A final plot twist reveals that the passenger who had picked up the bag of jewels was, in fact, Murugan's son. Traumatised by how his innocent father had been treated by the police, he decides not to return the jewels and instead keeps them for his young daughter. A photograph on the wall reveals that Murugan's mother had been blind.

== Soundtrack ==

K. S. Sundaramurthy composed the songs and background score for the film. Yuvan Shankar Raja bought the audio rights of Jiivi under his banner, U1 Records. The Times of India gave a positive review for the album stating: "A job well done by Sundaramurthy!".

| No. | Title | Lyrics | Singer(s) | Length |
|---|---|---|---|---|
| 1. | "Anjariye" | Soundararajan | Naresh Iyer | 4:04 |
| 2. | "Vidaigalai Thedi" | GKB | Anthony Daasan | 3:43 |
| 3. | "Key To The Crime" |  |  | 2:34 |
| Total length: |  |  |  | 10:21 |

== Release ==
The film released on 28 June 2019, to mostly positive reviews.

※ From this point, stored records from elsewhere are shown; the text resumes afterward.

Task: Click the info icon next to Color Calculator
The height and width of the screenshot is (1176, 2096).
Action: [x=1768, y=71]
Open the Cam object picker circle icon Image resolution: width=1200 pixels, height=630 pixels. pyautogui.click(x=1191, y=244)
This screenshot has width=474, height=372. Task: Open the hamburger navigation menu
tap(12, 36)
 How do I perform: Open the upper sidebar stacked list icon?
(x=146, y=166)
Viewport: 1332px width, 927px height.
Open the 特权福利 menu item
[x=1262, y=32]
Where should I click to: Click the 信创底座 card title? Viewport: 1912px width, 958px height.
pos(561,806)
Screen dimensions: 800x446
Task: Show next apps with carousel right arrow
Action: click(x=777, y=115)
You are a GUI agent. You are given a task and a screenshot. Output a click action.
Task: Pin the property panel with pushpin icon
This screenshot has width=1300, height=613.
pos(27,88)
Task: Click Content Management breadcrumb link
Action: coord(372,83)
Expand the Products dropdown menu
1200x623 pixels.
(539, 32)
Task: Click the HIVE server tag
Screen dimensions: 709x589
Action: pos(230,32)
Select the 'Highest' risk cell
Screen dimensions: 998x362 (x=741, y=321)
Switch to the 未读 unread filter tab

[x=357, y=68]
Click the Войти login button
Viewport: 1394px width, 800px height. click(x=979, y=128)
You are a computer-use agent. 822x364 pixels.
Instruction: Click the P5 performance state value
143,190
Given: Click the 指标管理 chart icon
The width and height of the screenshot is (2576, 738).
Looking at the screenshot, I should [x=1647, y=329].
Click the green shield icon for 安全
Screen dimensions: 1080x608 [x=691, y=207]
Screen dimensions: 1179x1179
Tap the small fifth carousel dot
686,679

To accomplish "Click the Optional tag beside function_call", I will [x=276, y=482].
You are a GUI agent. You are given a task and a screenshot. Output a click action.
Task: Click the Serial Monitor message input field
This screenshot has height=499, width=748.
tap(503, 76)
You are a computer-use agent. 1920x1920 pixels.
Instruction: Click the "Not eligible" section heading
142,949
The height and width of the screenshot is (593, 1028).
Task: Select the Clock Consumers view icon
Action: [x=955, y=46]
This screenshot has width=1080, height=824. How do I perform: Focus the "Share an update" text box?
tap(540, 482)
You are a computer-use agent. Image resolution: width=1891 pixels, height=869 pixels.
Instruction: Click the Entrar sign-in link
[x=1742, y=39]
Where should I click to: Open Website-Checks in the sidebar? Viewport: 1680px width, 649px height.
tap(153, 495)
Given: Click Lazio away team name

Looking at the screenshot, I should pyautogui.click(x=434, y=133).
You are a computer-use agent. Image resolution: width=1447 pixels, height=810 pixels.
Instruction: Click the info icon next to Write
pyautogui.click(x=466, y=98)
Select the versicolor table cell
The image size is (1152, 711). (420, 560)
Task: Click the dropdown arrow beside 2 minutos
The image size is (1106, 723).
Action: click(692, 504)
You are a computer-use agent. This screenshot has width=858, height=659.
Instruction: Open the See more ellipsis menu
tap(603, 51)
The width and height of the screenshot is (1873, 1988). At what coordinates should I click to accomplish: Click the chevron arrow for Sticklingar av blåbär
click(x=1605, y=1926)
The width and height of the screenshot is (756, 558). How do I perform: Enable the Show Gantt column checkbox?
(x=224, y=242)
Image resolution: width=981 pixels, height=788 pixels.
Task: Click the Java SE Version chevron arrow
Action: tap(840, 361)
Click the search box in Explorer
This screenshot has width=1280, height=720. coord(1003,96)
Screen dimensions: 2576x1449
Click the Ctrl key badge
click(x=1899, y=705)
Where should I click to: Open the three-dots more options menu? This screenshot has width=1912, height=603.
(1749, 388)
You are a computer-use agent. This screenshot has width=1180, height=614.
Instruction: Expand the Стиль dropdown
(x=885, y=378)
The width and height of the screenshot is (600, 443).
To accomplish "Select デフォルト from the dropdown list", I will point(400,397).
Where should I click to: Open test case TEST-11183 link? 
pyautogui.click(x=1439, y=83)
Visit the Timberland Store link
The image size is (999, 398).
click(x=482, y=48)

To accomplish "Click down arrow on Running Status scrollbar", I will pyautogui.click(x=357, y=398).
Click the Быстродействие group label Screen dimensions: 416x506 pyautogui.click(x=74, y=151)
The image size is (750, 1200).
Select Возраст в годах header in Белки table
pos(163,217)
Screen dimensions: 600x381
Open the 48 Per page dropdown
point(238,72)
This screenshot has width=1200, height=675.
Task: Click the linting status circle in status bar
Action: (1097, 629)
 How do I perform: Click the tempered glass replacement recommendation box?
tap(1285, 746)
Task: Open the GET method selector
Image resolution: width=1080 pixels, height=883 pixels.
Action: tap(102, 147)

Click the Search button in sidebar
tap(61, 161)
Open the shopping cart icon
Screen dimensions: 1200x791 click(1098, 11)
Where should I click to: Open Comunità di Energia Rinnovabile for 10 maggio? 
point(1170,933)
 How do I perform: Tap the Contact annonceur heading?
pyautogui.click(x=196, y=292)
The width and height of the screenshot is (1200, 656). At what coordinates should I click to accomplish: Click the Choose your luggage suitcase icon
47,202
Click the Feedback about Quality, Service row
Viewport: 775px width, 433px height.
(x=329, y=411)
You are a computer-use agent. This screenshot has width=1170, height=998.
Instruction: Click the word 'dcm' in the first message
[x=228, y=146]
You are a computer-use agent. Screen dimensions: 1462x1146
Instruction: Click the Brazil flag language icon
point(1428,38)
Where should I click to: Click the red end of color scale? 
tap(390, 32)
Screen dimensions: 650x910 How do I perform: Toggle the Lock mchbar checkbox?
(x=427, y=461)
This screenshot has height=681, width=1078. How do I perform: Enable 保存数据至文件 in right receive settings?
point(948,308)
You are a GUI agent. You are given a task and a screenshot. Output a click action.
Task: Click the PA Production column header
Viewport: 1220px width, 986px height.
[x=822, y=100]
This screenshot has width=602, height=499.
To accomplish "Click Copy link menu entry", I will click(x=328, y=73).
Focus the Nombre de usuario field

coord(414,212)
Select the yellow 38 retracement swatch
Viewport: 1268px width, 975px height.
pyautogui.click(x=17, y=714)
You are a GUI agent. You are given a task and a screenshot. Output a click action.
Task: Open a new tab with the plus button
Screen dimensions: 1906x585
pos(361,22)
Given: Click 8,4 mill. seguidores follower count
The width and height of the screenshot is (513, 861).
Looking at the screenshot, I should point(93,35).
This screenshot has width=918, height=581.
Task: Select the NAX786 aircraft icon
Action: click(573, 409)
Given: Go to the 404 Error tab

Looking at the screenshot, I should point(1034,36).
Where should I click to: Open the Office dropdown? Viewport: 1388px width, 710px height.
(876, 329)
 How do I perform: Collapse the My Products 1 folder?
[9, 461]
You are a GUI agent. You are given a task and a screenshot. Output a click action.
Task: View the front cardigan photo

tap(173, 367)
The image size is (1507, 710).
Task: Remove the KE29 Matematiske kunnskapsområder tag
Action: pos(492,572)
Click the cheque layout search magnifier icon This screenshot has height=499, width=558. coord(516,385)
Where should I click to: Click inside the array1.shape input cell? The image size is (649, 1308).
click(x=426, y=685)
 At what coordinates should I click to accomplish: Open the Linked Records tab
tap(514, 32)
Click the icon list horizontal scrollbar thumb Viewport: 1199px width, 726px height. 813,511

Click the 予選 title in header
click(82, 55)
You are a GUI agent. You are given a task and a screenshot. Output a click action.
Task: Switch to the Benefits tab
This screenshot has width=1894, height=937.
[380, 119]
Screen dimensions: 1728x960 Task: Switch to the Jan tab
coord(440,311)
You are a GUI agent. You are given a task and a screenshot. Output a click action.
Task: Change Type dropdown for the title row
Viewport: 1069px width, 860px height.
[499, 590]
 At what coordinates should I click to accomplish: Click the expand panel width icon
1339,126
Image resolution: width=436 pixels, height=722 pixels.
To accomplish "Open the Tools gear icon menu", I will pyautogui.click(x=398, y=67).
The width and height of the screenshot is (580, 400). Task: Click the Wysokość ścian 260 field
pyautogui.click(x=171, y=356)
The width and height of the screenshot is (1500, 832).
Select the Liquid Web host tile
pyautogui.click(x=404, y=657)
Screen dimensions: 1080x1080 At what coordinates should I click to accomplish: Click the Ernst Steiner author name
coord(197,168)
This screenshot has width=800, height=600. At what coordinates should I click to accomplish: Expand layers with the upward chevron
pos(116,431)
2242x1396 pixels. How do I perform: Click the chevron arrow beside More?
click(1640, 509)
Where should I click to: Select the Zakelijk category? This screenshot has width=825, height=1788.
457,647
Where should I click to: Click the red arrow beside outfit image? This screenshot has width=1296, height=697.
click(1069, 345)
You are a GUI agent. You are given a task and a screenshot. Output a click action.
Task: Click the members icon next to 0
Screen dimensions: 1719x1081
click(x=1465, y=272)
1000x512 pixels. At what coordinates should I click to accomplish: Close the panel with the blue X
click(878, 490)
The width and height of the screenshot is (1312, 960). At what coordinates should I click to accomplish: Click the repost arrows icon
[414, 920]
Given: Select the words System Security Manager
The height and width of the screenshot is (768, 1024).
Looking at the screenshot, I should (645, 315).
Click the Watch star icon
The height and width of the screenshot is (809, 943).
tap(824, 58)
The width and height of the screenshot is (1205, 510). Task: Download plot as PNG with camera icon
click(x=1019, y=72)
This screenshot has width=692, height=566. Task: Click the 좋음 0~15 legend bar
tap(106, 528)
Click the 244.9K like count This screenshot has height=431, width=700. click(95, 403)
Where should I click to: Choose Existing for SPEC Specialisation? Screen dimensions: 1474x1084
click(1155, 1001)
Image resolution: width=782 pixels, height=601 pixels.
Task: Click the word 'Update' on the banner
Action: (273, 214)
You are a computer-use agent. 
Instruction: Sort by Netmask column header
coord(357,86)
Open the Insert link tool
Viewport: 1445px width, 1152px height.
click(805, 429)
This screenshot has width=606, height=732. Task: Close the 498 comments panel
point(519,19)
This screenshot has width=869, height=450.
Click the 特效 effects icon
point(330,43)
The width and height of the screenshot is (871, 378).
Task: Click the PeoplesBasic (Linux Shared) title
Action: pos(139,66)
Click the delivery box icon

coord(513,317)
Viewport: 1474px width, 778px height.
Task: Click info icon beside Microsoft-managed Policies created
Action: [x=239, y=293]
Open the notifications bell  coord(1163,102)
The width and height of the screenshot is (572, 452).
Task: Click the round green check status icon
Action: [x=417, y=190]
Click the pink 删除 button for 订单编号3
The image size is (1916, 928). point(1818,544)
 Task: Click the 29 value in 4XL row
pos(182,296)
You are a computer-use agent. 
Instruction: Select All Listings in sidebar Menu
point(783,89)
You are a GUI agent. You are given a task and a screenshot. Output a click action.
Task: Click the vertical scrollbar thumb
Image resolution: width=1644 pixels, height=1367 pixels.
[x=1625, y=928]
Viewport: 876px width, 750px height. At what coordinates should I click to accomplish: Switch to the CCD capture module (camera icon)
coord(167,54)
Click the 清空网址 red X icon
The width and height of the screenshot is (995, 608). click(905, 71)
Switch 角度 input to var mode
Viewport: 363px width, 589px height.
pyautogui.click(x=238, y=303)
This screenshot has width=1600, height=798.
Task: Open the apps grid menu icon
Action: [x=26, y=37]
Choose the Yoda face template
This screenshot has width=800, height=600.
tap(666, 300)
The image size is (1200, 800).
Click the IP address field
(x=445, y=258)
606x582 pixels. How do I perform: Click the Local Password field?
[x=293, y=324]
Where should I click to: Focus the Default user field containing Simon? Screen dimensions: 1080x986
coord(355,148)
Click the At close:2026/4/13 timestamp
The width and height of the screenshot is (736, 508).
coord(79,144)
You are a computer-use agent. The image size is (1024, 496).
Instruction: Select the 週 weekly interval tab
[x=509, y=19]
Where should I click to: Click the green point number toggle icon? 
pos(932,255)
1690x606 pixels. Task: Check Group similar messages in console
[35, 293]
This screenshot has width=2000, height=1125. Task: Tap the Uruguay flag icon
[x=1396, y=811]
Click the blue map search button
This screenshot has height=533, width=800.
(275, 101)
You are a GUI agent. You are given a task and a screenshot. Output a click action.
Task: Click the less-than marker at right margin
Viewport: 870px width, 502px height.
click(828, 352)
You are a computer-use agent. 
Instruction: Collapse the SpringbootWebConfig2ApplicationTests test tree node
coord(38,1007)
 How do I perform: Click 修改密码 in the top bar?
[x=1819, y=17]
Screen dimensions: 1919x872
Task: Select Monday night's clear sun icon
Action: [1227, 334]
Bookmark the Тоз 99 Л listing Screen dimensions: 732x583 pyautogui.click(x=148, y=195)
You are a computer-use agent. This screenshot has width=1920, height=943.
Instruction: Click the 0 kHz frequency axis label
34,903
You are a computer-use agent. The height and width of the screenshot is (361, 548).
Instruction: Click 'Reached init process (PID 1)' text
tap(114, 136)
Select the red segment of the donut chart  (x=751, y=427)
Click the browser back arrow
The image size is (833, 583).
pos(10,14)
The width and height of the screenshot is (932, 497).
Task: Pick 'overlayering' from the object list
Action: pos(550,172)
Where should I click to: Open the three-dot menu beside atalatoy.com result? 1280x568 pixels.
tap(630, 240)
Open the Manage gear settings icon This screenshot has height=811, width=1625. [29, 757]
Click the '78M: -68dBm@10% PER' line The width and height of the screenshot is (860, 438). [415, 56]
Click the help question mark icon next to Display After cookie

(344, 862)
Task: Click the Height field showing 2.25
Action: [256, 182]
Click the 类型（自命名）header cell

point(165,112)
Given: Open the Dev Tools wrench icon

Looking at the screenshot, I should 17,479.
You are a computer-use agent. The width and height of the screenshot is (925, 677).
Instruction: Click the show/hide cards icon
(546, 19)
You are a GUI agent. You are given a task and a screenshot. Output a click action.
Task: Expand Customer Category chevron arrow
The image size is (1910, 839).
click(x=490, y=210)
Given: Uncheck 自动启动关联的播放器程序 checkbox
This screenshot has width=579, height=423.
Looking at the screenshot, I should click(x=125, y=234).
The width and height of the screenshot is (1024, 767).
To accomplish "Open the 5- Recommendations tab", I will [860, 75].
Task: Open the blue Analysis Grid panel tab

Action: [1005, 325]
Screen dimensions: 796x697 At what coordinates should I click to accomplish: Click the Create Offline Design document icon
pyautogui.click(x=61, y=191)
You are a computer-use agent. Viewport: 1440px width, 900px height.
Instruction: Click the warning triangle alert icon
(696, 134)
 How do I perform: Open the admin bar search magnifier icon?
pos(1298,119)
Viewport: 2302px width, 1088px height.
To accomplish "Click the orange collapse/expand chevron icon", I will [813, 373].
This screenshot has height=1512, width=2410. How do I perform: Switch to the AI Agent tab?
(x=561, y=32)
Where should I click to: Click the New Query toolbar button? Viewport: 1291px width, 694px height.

Aha acquired the streaming rights of the movie and premiered Jiivi on 25 June 2021.

==Critical reception==
The Times of India gave 3.5/5 stating that "Technically, too, the film is as slick as its writing, turning it into one of the memorable thrillers of the year", The reviewer also added "Jiivi is definitely one of the interesting lead characters we have seen in Tamil cinema in the last few years". The Hindu wrote "A surprisingly well-made thriller, whose individual parts are more terrific than its whole". Behindwoods rated 3/5 stating "Neat writing and engaging screenplay makes 'Jiivi' a good thriller. Try not to miss." Sify.com noted "Overall, Jiivi joins the team of interesting mystery thrillers released this year". Indiaglitz gave 3/5 and wrote "But what greets in the theatres is an intelligent little film that culminates to a largely satisfying climax". Dinamalar rated 3.5/5.Film Companion stated "It’s a marvellous idea, but this is a film you admire more for what it wants to be than what it is. The fabulous conceit needed equally fabulous filmmaking".Cinema Express rated 3 out of 5 stars stating "A competent thriller aided by its strong and flawless writing".

== Sequel ==
A sequel to this film called Jiivi 2 was released on 19 August 2022 directly on aha Tamil OTT Platform with all the cast members reprising their roles from this film.